色が見えないお姫様
色が見えないお姫様がいた。見えるとしたらただの白黒の世界。
お姫様は幼い頃から色のある物に憧れている。この大地に、空に、太陽に、夜空に、銀河に、世界に。
「私も、皆みたいに色が見えてたくさんの色を見てみたいわ」
お姫様は毎日願った。いつか、色が見えますようにと。
お姫様が17歳になったある日、他国のたくさんの王子がお姫様の元に現れた。
「どうか、僕と結婚を!」「いえ、この私と!」「何を言っている!?この俺とだ!!」
「貴方のほしいものを何でも与えよう!」「僕と結婚すれば必ず幸せになれる!!」「あなたは世界一美しい!」
たくさんの求婚にお姫様は嫌になった。だから、お姫様はワガママを言った。
「私にも分かるような色のある物を見せてください」
他国の王子たちは必死にお姫様でも分かる色のある物を探した。ある者はあきらめ、ある者は危機に立ち向かい、またある者は国中の住人を働かせ…。

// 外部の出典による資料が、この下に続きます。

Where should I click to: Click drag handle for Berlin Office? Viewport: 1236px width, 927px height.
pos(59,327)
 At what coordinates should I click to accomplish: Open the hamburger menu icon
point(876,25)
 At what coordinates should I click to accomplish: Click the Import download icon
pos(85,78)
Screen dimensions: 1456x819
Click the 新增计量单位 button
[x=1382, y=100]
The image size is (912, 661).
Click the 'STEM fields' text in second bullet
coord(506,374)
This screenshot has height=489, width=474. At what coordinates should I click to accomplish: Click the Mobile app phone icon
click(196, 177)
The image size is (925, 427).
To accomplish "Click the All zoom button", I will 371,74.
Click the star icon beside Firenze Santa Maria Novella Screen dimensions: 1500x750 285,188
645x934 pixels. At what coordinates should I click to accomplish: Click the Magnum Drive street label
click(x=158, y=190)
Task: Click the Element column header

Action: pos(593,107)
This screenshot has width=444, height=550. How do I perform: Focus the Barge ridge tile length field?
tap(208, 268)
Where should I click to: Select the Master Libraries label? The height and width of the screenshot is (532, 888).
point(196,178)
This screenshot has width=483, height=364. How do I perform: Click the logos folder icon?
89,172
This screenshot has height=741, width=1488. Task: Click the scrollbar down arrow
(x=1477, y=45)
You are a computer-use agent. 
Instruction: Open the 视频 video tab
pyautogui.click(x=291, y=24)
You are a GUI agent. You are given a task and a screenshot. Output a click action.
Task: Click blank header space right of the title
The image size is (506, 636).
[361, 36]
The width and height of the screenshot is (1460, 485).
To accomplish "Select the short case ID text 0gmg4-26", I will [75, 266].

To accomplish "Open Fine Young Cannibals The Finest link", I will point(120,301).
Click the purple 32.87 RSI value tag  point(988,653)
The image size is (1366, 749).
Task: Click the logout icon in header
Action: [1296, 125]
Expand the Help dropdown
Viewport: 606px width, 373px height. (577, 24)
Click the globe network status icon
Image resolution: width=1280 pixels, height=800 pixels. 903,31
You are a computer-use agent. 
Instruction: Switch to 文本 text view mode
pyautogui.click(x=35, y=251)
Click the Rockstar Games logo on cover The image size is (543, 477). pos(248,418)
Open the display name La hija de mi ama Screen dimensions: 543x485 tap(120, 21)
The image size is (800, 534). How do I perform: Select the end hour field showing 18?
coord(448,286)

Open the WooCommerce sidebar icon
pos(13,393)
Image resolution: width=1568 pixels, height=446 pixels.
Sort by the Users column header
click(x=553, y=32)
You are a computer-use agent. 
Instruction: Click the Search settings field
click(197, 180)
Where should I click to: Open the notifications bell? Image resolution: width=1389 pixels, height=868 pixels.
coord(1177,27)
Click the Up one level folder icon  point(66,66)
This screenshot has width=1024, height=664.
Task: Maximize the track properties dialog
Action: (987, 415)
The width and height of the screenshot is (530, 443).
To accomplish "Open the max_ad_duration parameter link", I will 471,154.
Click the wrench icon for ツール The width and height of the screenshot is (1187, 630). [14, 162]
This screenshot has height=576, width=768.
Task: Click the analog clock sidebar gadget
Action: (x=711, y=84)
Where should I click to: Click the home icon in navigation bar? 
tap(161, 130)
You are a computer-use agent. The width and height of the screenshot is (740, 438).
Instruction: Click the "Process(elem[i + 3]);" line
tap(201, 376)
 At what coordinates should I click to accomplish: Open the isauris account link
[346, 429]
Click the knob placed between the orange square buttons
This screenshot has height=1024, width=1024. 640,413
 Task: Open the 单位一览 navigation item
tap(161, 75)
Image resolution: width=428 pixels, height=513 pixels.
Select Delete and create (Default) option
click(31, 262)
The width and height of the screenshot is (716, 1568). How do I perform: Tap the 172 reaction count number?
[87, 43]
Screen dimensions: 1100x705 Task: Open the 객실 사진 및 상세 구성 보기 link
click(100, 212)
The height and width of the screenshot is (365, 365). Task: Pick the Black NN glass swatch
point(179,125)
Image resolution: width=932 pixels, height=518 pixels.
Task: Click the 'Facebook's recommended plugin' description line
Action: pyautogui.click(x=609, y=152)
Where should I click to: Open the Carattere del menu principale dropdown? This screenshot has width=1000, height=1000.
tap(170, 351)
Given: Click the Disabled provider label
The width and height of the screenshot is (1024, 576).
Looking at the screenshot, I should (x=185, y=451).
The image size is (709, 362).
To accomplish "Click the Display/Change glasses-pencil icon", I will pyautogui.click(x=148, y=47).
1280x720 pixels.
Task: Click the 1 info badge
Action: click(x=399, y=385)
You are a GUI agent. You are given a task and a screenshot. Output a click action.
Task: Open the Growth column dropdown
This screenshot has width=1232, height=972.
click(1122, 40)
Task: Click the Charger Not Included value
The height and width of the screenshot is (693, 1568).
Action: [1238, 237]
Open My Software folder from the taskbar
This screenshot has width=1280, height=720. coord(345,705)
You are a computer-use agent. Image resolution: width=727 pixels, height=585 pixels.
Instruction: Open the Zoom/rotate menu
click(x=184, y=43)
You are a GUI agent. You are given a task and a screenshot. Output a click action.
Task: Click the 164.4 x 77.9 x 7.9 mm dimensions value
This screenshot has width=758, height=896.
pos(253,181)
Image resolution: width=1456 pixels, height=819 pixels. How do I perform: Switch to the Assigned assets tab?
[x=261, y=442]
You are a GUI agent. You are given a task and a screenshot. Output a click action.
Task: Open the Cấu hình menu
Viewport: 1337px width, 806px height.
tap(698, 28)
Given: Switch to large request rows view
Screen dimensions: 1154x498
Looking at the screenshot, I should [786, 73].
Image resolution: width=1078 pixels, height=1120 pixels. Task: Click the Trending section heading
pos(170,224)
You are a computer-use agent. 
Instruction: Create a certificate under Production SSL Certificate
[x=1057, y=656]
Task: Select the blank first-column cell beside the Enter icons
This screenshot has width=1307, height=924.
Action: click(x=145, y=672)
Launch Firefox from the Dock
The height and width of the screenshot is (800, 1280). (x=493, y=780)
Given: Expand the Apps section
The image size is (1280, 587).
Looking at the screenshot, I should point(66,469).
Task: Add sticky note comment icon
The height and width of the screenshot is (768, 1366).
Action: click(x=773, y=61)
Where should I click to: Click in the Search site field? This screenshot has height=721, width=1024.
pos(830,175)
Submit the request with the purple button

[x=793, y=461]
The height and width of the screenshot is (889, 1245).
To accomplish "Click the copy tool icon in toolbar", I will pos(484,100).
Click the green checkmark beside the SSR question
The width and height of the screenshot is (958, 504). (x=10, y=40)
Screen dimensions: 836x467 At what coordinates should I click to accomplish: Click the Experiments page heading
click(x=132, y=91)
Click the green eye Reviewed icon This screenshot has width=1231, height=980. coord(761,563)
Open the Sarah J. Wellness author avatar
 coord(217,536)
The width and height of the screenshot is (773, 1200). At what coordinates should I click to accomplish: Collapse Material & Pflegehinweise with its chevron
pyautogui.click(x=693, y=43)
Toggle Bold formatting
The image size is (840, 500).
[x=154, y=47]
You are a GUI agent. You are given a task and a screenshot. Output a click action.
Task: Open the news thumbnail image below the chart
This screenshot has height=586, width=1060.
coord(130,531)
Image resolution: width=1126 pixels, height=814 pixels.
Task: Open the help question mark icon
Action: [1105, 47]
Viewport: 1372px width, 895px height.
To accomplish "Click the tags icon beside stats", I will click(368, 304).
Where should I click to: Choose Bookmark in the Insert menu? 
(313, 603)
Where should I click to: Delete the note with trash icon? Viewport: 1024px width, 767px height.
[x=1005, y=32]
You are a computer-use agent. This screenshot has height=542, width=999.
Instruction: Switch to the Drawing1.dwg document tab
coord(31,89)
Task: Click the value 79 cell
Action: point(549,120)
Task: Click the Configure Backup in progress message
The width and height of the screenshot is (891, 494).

お姫様は分かっていた。絶対に私の求めている物はみつからないと。
結局、お姫様の元に誰も現れなかった。
お姫様の目から一筋の涙がこぼれる。
「やっぱり、無理なんだ」
18歳になったある日、一人の王子様がお姫様の前に現れた。
「僕は貴方に色を見せることができます」
王子様はお姫様に近づき、そっと手を触る。
「無礼で申し訳ありません。姫様、僕は何色に見えますか?」
「白、黒」
「僕の目は空色です」
「空、色?」
お姫様は空色が分からない。
王子様は微笑んだ。
「空の色です。想像してみてください。どんな色になってもいい」
お姫様は想像した。空の色を。お姫様の心がワクワクしてきた。
すると、王子様の目が綺麗な水色になった。
「あ…綺麗な水色」
「そうです、綺麗な水色です」
お姫様はそっと王子様の目元を触る。
「次は貴方が身に着けているドレスです。可愛らしいピンク色だ」
「可愛らしいピンク…」
自分のドレスをじっと見つめると薄い色が付いていく。お姫様はもっと想像し、考えた。すると、ドレスの色が一気に桃色になった。
「姫様、色がなければ想像して色をつければいいじゃないですか。他人の力ではなく、自らの力で」
「色をつける…」
それを聞いた瞬間、お姫様の目から涙が流れ、すべての物に色がついた。